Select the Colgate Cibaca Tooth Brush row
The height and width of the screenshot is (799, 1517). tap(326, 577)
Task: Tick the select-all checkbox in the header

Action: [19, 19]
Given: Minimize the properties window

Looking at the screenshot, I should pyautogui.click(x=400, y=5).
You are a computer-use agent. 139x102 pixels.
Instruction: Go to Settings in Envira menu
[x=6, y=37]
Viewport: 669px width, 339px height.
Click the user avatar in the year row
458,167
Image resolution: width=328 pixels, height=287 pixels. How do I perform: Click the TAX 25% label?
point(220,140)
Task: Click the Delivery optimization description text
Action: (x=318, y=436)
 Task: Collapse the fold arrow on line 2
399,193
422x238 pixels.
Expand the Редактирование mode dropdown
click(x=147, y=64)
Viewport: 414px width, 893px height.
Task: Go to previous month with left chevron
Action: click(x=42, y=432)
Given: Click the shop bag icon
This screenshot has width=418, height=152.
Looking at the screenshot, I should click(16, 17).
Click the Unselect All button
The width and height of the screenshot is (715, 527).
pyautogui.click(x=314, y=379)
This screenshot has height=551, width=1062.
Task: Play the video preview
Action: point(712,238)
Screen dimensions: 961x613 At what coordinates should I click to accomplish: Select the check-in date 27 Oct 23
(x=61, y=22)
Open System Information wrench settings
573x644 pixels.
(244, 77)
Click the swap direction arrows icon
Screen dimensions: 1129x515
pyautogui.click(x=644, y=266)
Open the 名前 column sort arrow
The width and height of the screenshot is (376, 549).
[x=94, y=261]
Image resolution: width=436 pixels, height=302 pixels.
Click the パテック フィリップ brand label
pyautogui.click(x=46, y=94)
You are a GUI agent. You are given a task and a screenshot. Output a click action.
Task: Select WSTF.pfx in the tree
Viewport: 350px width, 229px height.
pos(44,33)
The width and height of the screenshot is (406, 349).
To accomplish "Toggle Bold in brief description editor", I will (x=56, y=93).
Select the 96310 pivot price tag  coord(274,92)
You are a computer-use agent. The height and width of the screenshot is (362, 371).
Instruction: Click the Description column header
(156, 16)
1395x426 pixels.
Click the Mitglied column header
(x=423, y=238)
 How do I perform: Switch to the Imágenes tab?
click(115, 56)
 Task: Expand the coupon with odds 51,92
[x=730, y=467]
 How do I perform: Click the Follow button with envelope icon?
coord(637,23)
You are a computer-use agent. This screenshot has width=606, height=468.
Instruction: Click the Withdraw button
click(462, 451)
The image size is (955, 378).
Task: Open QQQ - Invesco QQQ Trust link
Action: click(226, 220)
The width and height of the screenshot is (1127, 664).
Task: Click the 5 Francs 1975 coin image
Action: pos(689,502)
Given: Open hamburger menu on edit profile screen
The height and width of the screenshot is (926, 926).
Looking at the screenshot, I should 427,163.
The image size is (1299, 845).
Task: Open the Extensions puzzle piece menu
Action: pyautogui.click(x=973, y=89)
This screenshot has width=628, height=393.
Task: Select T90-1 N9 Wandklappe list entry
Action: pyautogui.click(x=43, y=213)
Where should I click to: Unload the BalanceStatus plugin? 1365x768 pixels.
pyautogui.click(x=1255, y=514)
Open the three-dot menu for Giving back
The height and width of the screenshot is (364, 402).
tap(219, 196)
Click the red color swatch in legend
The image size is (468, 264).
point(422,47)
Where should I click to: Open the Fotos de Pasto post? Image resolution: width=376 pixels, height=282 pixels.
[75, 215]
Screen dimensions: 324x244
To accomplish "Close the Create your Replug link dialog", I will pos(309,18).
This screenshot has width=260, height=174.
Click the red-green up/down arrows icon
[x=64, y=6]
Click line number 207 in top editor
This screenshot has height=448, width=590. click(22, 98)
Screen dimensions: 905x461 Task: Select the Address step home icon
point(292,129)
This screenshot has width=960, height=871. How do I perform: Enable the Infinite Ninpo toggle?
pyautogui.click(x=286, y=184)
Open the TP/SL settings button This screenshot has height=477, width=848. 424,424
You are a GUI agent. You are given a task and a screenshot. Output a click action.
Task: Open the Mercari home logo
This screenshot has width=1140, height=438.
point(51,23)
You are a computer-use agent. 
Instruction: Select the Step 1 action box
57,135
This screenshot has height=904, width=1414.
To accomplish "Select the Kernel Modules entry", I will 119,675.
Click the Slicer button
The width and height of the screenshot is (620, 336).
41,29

**WORK TASK:** Using the listing above, say how many of its lines include "agent", offering nothing besides the number.

**ANSWER FOR THE TASK:** 6